◆ Goal of the exercise
Search the records for "computer" and copy each line that holds it.

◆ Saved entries
>>>>
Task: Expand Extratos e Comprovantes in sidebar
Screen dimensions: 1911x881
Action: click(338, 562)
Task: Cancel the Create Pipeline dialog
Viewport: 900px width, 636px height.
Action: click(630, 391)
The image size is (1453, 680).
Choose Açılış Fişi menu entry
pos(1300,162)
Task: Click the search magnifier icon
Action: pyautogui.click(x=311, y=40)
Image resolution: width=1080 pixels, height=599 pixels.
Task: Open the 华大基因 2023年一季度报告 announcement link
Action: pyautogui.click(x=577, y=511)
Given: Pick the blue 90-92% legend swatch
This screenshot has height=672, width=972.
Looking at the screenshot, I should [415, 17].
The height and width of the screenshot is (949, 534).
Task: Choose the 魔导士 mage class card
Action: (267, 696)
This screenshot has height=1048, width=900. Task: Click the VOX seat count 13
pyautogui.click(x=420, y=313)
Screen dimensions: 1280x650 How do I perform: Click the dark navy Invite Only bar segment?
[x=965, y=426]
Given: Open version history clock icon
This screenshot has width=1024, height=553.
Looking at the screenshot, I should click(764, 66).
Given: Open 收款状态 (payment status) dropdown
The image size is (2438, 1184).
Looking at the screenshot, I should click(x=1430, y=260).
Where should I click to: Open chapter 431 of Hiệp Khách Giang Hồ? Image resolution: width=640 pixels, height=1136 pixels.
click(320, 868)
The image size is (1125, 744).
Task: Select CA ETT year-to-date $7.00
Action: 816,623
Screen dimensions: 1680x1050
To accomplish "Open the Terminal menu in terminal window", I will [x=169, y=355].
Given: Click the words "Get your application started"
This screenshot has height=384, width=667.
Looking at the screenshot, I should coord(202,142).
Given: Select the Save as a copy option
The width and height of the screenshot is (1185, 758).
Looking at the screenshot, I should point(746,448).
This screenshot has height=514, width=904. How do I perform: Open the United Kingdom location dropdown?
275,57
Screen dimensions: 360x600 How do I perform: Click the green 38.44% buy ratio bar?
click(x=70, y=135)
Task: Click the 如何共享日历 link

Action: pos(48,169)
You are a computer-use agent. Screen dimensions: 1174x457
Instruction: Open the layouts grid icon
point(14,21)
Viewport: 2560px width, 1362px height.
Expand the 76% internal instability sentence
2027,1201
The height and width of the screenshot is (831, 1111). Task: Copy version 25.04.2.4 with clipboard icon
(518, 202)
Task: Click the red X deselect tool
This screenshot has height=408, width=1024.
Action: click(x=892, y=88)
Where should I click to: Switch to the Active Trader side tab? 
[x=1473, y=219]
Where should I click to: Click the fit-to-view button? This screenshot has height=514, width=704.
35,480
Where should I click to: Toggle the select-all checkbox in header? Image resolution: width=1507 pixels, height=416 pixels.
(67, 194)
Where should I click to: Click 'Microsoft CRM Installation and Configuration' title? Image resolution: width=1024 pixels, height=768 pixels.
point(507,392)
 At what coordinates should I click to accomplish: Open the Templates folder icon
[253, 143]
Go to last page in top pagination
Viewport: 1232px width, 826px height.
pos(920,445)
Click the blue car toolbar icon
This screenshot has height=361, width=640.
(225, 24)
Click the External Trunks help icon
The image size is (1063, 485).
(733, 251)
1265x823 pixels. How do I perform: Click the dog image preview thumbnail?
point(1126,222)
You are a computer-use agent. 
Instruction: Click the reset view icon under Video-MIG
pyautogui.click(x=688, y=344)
<<<<
◆ Result
You are a computer-use agent. Screen dimensions: 1174x457
You are a computer-use agent. 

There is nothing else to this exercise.